I tried to figure out what numbers would make $x(x-3)$ *exactly* equal to 18. I thought about pairs of numbers that are 3 apart and multiply to 18.
* If I try $x=6$, then $x-3$ would be $6-3=3$. So, $6 \times 3 = 18$. That works perfectly! So $x=6$ is one number that makes it equal to 18.
* What about negative numbers? If I try $x=-3$, then $x-3$ would be $-3-3=-6$. So, $(-3) \times (-6) = 18$. That also works! So $x=-3$ is another number that makes it equal to 18.

These two numbers, -3 and 6, are like the "borders" of where our rule works.

Next, I picked a super easy number *between* -3 and 6 to see if the rule holds true there. My favorite is $x=0$!
* If $x=0$, then $0(0-3) = 0 \times (-3) = 0$. Is $0 \le 18$? Yes, it totally is!
Since 0 works, it tells me that all the numbers between -3 and 6 (including -3 and 6 themselves) should make the rule true.

Finally, just to be super sure, I picked numbers *outside* this range to make sure they *don't* work.
* If $x=7$ (which is bigger than 6), then $7(7-3) = 7 \times 4 = 28$. Is $28 \le 18$? Nope, 28 is too big!
* If $x=-4$ (which is smaller than -3), then $-4(-4-3) = -4 \times (-7) = 28$. Is $28 \le 18$? Nope, 28 is too big again!

So, the rule only works for numbers that are between -3 and 6, including -3 and 6.

Alternative answer

Answer:
$-3 \le x \le 6$ Explain
This is a question about finding the range of numbers for 'x' that make an expression less than or equal to a certain value . The solving step is:

First, I like to find out what numbers for 'x' would make $x(x-3)$ *exactly* equal to 18. This helps me find the "edge" numbers.
So, I want to solve $x(x-3) = 18$.
I can try to guess some numbers for 'x'.
If I try $x=6$, then $6(6-3) = 6 \times 3 = 18$. Yay, $x=6$ works!
If I try $x=-3$, then $-3(-3-3) = -3 \times -6 = 18$. Awesome, $x=-3$ also works!

These two numbers, -3 and 6, are important "boundary" points.
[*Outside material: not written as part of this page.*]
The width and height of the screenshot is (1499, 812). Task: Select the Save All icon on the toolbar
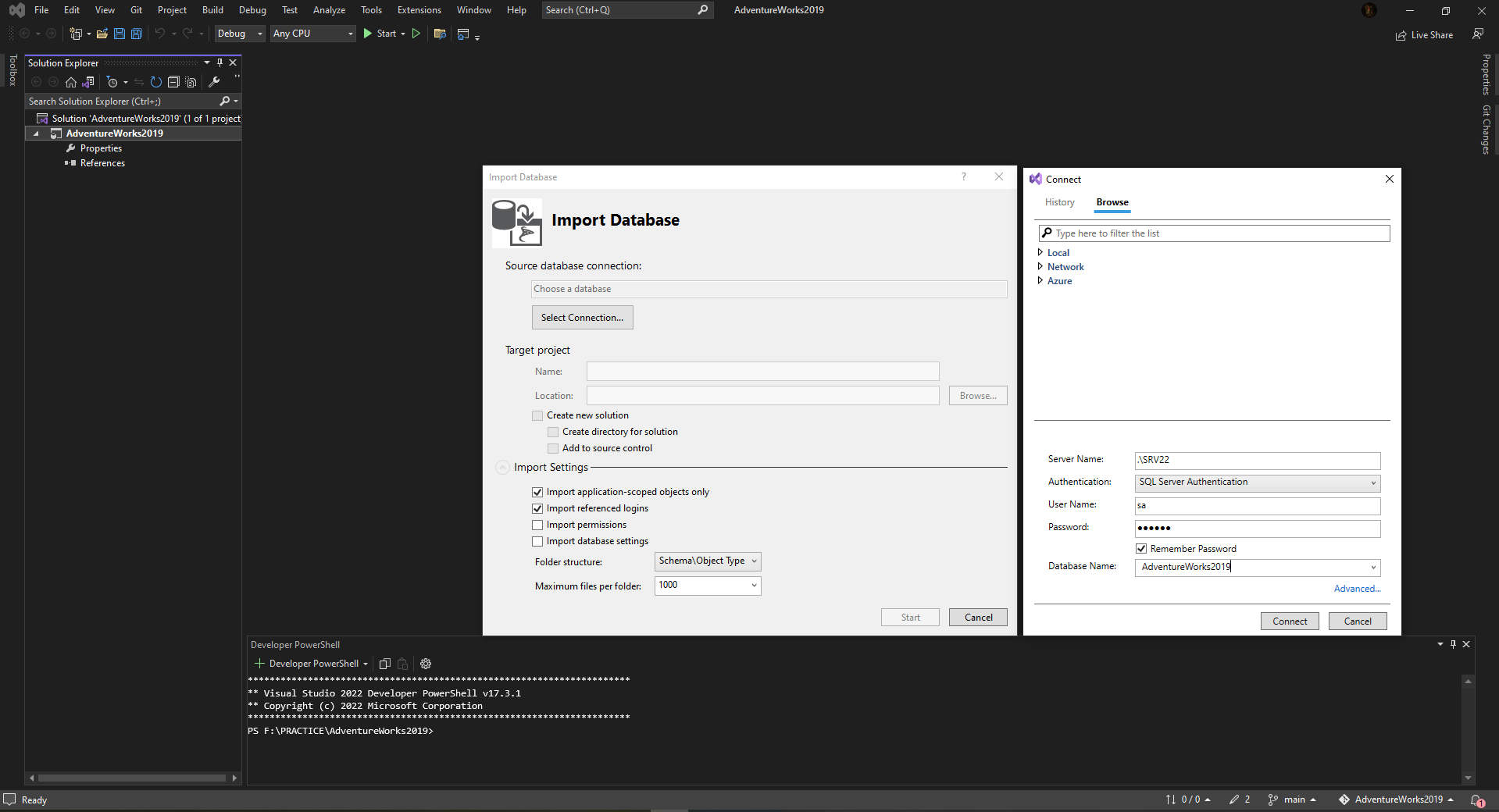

Now I need to figure out what happens to $x(x-3)$ when 'x' is between these numbers, or outside these numbers.

I can imagine a number line with -3 and 6 marked on it.

1. **Let's check a number *between* -3 and 6.** A super easy number to pick is $x=0$.
If $x=0$, then $0(0-3) = 0 \times -3 = 0$.
Is $0 \le 18$? Yes, it is!
This tells me that all the numbers between -3 and 6 are part of the solution.
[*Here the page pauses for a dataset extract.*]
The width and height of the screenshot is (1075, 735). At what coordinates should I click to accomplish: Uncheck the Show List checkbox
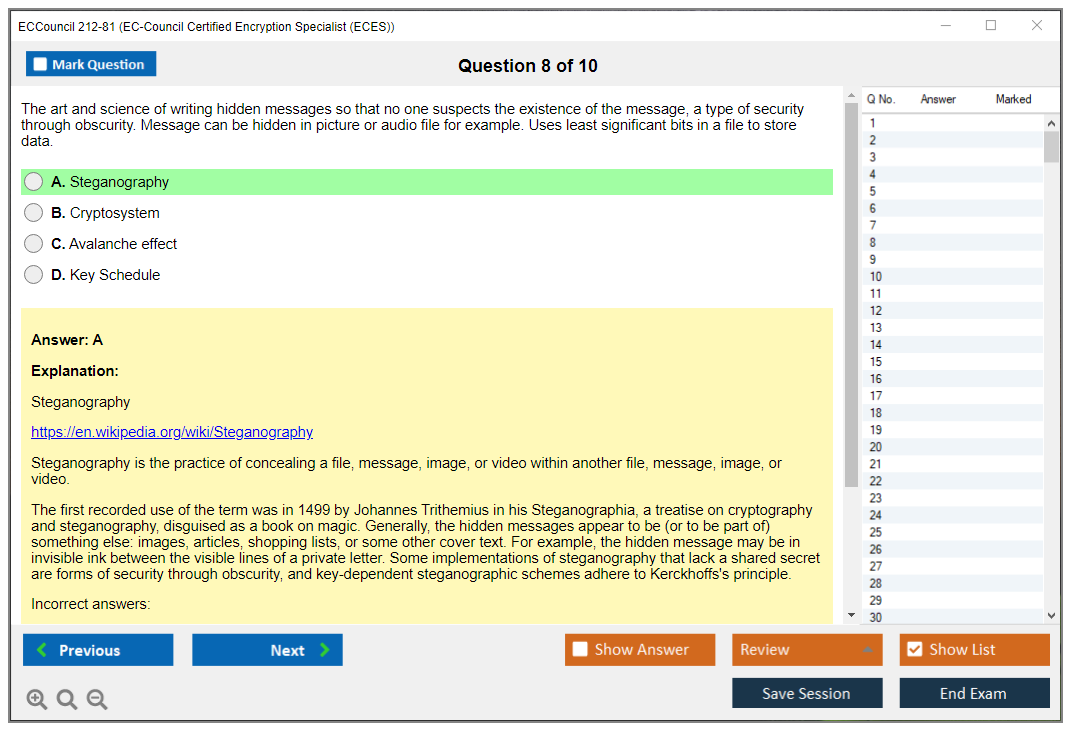coord(914,650)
2. **Now, let's check a number *larger* than 6.** For example, let's pick $x=7$.
If $x=7$, then $7(7-3) = 7 \times 4 = 28$.
Is $28 \le 18$? No, $28$ is bigger than $18$!
This means numbers greater than 6 are *not* part of the solution.
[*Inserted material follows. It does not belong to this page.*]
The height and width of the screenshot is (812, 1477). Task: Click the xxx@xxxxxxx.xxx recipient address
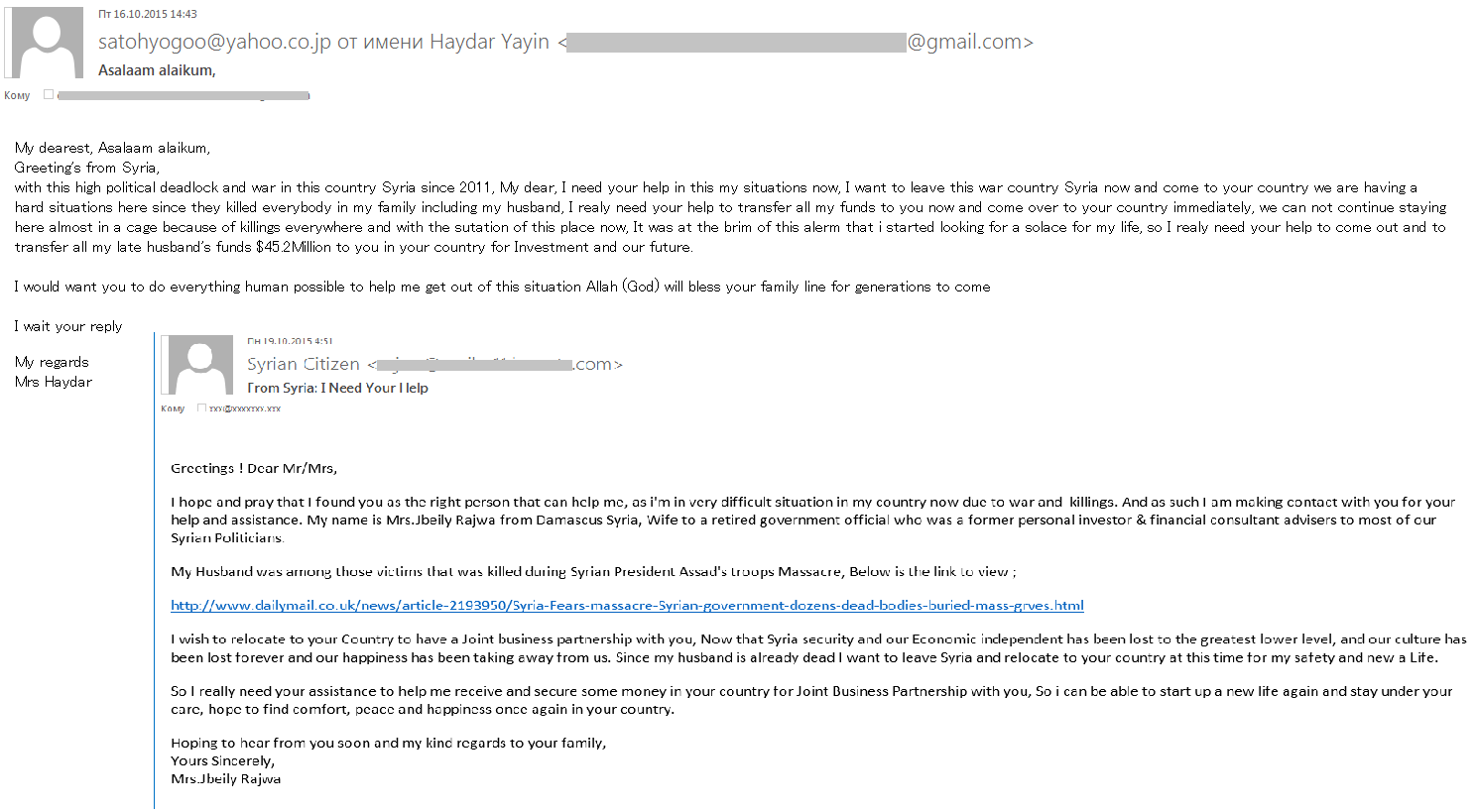tap(245, 408)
3. **Finally, let's check a number *smaller* than -3.** For example, let's pick $x=-4$.
If $x=-4$, then $-4(-4-3) = -4 \times -7 = 28$.
Is $28 \le 18$? No, $28$ is also bigger than $18$!
This means numbers smaller than -3 are also *not* part of the solution.

Since the problem says $x(x-3)$ can be *equal* to 18 (because of the "$\le$"), our boundary numbers $x=-3$ and $x=6$ are included in the answer.

So, putting it all together, the numbers for 'x' that make $x(x-3)$ less than or equal to 18 are all the numbers from -3 up to 6, including -3 and 6.